Allow sonar-scanner to analyse files in parallel

We have a small to medium size repository and we run Sonar as part of our PR pipelines to help ensure higher code quality in our product. Unfortunately while we have been able to greatly improve our pipeline times by running unit tests and various linters in parallel, the Sonar stage is now the bottleneck since it runs the analysis sequentially. We monitored the CPU load on the pod running sonar and it is pretty consistently using 1.5 CPU or 2.5 CPUs (we use k8s), we’ve allocated 6CPUs to the pod, but Sonar-scanner is not taking advantage of the increased compute capacity.

As far as we can tell the scanner is running the analysis entirely sequentially, while it could at the very least analyze each language in parallel, greatly reducing the time required to analyze monorepos with multiple languages.

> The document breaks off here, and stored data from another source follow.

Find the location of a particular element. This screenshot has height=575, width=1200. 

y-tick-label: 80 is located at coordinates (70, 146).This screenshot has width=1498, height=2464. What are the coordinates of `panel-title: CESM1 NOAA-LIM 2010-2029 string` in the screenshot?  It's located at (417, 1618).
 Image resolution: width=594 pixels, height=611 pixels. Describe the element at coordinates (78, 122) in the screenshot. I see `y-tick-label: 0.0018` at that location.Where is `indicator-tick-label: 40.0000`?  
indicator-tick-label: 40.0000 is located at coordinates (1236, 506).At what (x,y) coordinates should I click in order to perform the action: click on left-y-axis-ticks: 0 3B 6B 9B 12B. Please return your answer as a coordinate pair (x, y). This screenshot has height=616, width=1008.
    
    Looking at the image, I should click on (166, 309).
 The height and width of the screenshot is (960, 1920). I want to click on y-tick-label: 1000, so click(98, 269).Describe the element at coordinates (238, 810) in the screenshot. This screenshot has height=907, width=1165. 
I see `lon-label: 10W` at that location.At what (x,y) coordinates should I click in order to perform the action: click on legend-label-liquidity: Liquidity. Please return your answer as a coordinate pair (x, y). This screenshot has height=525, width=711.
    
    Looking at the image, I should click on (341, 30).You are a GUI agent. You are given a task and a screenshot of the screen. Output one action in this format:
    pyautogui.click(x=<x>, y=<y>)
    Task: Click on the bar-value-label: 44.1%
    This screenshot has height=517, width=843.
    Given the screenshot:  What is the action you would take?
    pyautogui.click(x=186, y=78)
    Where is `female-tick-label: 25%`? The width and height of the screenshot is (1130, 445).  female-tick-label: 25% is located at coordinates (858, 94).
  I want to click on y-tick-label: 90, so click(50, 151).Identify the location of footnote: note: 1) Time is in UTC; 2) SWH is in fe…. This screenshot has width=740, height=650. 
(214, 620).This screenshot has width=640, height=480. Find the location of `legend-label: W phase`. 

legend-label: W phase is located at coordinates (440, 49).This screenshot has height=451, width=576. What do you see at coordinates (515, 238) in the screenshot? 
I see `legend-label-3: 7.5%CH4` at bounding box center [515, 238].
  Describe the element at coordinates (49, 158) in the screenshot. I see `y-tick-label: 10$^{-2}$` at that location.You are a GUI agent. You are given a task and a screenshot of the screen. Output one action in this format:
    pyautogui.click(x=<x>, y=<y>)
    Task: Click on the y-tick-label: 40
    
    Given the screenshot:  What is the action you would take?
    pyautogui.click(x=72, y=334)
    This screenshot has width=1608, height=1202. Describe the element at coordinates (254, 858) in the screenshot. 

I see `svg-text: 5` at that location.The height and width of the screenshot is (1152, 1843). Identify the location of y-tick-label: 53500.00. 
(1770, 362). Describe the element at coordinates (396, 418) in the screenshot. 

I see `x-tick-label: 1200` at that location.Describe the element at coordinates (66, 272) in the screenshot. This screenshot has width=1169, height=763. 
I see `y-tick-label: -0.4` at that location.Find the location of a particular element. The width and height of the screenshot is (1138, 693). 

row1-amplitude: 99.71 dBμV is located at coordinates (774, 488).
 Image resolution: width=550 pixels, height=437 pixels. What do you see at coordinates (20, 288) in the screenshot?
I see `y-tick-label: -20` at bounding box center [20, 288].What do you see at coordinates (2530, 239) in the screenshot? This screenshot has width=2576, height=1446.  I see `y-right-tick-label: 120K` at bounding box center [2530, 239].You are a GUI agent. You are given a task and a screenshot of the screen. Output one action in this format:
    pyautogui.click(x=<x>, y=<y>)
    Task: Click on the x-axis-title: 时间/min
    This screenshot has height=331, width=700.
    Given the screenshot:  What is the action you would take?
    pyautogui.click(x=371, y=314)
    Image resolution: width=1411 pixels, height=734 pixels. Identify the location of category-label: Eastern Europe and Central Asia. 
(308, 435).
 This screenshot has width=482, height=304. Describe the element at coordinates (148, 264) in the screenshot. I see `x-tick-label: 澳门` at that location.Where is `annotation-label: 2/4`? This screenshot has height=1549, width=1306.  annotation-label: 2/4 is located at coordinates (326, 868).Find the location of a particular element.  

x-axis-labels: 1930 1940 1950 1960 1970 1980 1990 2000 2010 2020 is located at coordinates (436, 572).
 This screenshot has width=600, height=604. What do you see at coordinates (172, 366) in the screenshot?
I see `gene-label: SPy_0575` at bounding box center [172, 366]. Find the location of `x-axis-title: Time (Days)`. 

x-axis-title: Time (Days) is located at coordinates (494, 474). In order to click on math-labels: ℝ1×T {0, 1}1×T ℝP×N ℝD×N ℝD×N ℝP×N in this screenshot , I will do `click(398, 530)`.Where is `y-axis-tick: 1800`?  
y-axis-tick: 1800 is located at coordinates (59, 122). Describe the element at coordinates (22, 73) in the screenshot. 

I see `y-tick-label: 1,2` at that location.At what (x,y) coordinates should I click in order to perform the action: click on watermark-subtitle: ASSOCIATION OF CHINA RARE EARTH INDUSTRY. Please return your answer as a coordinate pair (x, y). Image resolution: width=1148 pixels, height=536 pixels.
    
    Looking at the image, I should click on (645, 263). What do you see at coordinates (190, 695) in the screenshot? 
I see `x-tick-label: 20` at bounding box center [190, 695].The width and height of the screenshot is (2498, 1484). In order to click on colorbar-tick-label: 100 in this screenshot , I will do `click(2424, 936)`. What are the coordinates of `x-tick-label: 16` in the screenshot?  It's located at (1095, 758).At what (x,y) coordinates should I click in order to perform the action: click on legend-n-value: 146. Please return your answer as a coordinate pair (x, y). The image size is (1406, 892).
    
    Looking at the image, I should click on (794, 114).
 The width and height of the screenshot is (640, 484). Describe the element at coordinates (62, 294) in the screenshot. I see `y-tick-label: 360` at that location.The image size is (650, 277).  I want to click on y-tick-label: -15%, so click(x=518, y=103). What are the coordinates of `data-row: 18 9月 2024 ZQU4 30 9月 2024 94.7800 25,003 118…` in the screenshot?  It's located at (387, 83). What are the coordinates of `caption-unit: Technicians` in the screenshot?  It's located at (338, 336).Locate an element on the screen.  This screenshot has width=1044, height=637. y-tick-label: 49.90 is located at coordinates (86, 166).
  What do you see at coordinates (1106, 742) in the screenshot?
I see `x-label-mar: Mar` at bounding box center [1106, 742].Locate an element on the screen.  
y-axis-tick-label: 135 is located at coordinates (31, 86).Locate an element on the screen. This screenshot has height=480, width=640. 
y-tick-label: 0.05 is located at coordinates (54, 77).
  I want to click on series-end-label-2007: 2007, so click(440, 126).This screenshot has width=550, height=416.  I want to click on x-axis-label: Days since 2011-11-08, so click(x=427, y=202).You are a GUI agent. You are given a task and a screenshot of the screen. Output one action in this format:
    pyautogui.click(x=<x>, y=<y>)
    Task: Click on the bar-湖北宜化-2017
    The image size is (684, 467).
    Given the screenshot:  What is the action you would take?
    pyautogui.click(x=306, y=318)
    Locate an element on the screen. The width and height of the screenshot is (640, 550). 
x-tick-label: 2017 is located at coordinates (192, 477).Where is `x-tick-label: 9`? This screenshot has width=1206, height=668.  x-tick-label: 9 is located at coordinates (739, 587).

Note that we are already excluding generated code and we are looking at finding ways to tell Sonar to only look at changed files for Pull Requests but that will not help with the main and release branches analysis times where we need full reports for audit purposes.

Hi @sodul,

for some languages, this capability already exists. For instance, if you’re doing C, C++, or Objective-C, it is documented how to achieve multithreaded scan. Which language are you analyzing in your repos?

Hi @Fabrice_Bellingard,

Our 3 main languages are Go, Python and TypeScript. The rest is negligible.

There 3 do not seem to support multi-threading, and it seems to be something to be implemented per plugin. It might still be possible to allow multiple plugins to run in parallel threads and gain overall speed for mono repos with multiple languages.

1 Like

Hi @sodul, our teams did some POCs in the past to see what we could get from running things in parallel. The outcome was not interesting enough to move into that direction. Maybe we’ll give it a try once again in the future - but nothing planned for now.

1 Like

@Fabrice_Bellingard the trend nowadays is no longer to have faster CPUs clock speeds but more cores and where disk io is significantly faster.
If you did the tests when the number of cores was limited to just a few and where you used classic hard drives, I can understand that it would not have helped much. While I understand that doing it in parallel within the same language, like you allow for C, might be difficult I really beleive you should revisit the current way of processing each and every language sequentially.
I strongly believe that it would be relatively uncomplicated to analyze Python code and TS code in parallel in separate cores and the entire analysis should take significantly less on modern hardware with many cores and SSDs.

1 Like